Thank you for checking them both!

							Thanx, Paul

> Thanks
> Zqiang
> 
> >							Thanx, Paul
> >
> >------------------------------------------------------------------------
> 
> commit acfe689f2e473fb59b6d2c95af5fe36198bb9a84
> Author: Zqiang <qiang1.zhang@intel.com>
> Date:   Tue Dec 20 19:25:20 2022 +0800
> 
>     rcu: Fix set/clear TICK_DEP_BIT_RCU_EXP bitmask race
>     
>     For kernels built with CONFIG_NO_HZ_FULL=y, the following scenario can result
>     in the scheduling-clock interrupt remaining enabled on a holdout CPU after
>     its quiescent state has been reported:
>     
>             CPU1                                                 CPU2
>     rcu_report_exp_cpu_mult                          synchronize_rcu_expedited_wait
>        acquires rnp->lock                               mask = rnp->expmask;
>                                                         for_each_leaf_node_cpu_mask(rnp, cpu, mask)
>        rnp->expmask = rnp->expmask & ~mask;                rdp = per_cpu_ptr(&rcu_data, cpu1);
>        for_each_leaf_node_cpu_mask(rnp, cpu, mask)

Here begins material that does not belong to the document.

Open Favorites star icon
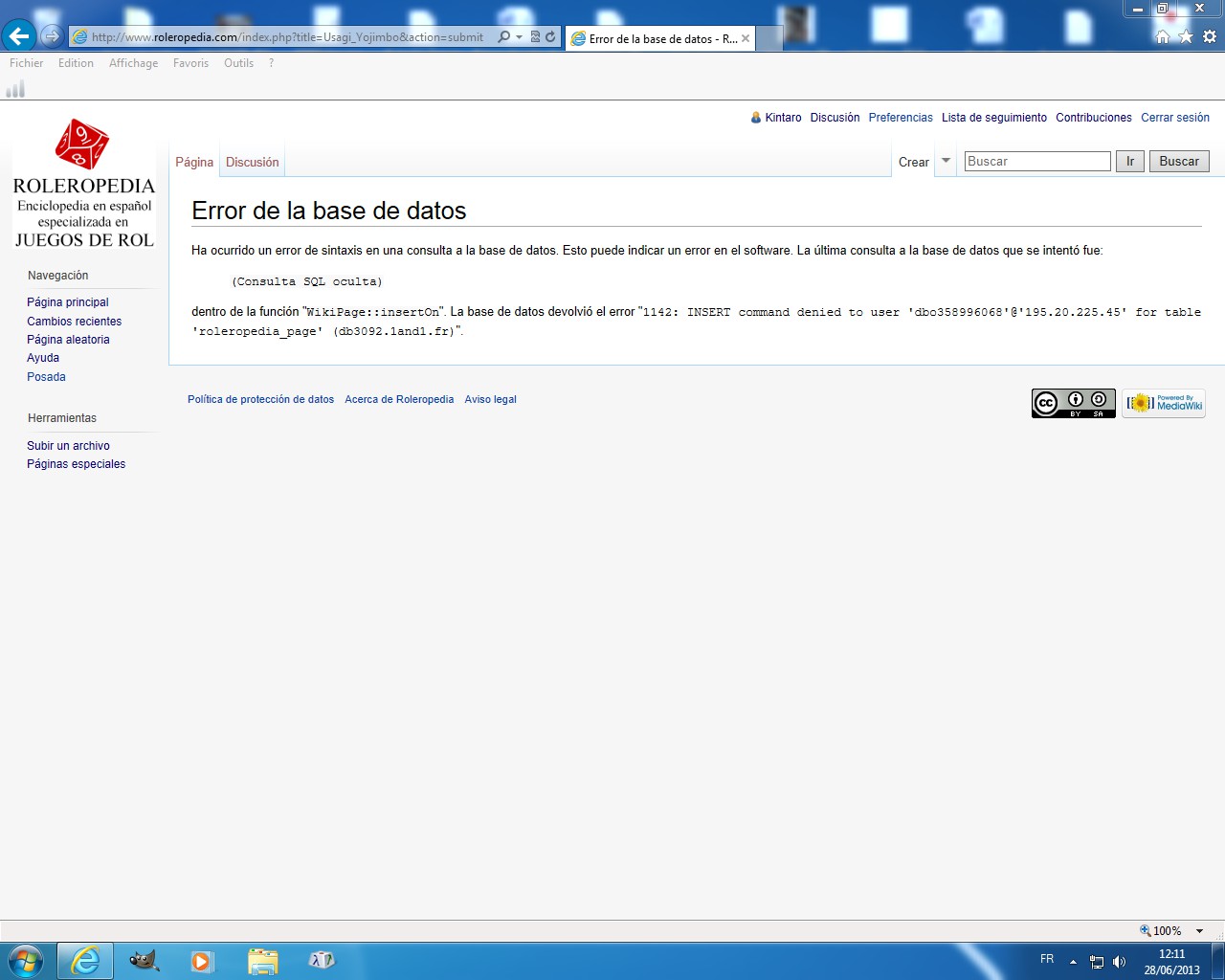Screen dimensions: 1225x980 click(1186, 36)
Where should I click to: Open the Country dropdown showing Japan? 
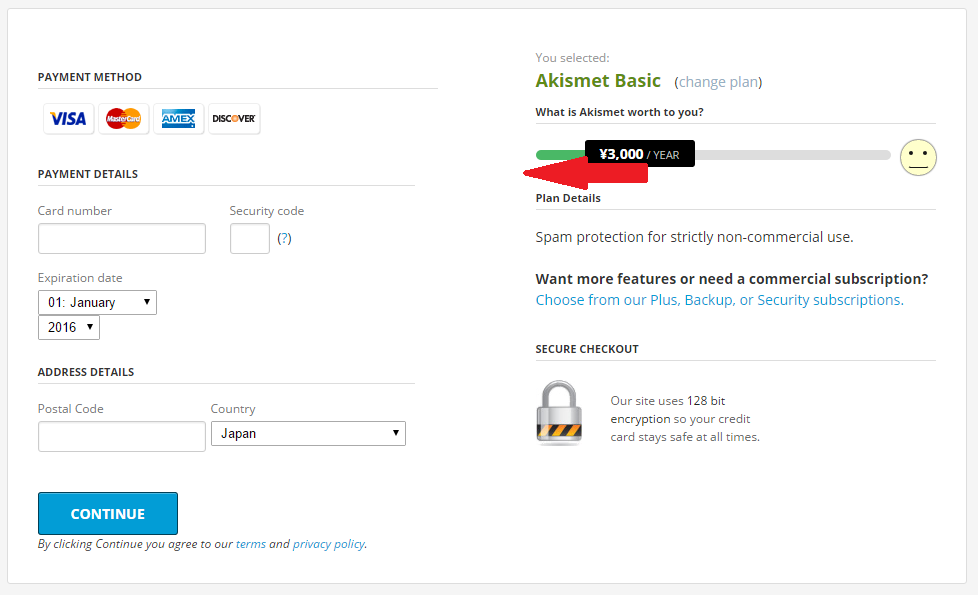pos(308,433)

>           rdp = per_cpu_ptr(&rcu_data, cpu1);
>           if (!rdp->rcu_forced_tick_exp)
>                  continue;                                 rdp->rcu_forced_tick_exp = true;
>                                                            tick_dep_set_cpu(cpu1, TICK_DEP_BIT_RCU_EXP);
>     
>     The problem is that CPU2's sampling of rnp->expmask is obsolete by the
>     time it invokes tick_dep_set_cpu(), and CPU1 is not guaranteed to see
>     CPU2's store to ->rcu_forced_tick_exp in time to clear it.  And even if
>     CPU1 does see that store, it might invoke tick_dep_clear_cpu() before
>     CPU2 got around to executing its tick_dep_set_cpu(), which would still
>     leave the victim CPU with its scheduler-clock tick running.
>     
>     Either way, an nohz_full real-time application running on the victim
>     CPU would have its latency needlessly degraded.
>     
>     Note that expedited RCU grace periods look at context-tracking
>     information, and so if the CPU is executing in nohz_full usermode
>     throughout, that CPU cannot be victimized in this manner.
>     
>     This commit therefore causes synchronize_rcu_expedited_wait to hold
>     the rcu_node structure's ->lock when checking for holdout CPUs, setting
>     TICK_DEP_BIT_RCU_EXP, and invoking tick_dep_set_cpu(), thus preventing
>     this race.
>     
>     Signed-off-by: Zqiang <qiang1.zhang@intel.com>
>     Signed-off-by: Paul E. McKenney <paulmck@kernel.org>
> 
> diff --git a/kernel/rcu/tree_exp.h b/kernel/rcu/tree_exp.h index 249c2967d9e6c..7cc4856da0817 100644
> --- a/kernel/rcu/tree_exp.h
> +++ b/kernel/rcu/tree_exp.h
> @@ -594,6 +594,7 @@ static void synchronize_rcu_expedited_wait(void)
>  	struct rcu_data *rdp;
>  	struct rcu_node *rnp;
>  	struct rcu_node *rnp_root = rcu_get_root();
> +	unsigned long flags;
>  
>  	trace_rcu_exp_grace_period(rcu_state.name, rcu_exp_gp_seq_endval(), TPS("startwait"));
>  	jiffies_stall = rcu_exp_jiffies_till_stall_check();
> @@ -602,17 +603,17 @@ static void synchronize_rcu_expedited_wait(void)
>  		if (synchronize_rcu_expedited_wait_once(1))
>  			return;
>  		rcu_for_each_leaf_node(rnp) {
> +			raw_spin_lock_irqsave_rcu_node(rnp, flags);
>  			mask = READ_ONCE(rnp->expmask);
>  			for_each_leaf_node_cpu_mask(rnp, cpu, mask) {
>  				rdp = per_cpu_ptr(&rcu_data, cpu);
>  				if (rdp->rcu_forced_tick_exp)
>  					continue;
>  				rdp->rcu_forced_tick_exp = true;
> -				preempt_disable();
>  				if (cpu_online(cpu))
>  					tick_dep_set_cpu(cpu, TICK_DEP_BIT_RCU_EXP);
> -				preempt_enable();
>  			}
> +			raw_spin_unlock_irqrestore_rcu_node(rnp, flags);
>  		}
>  		j = READ_ONCE(jiffies_till_first_fqs);
>  		if (synchronize_rcu_expedited_wait_once(j + HZ))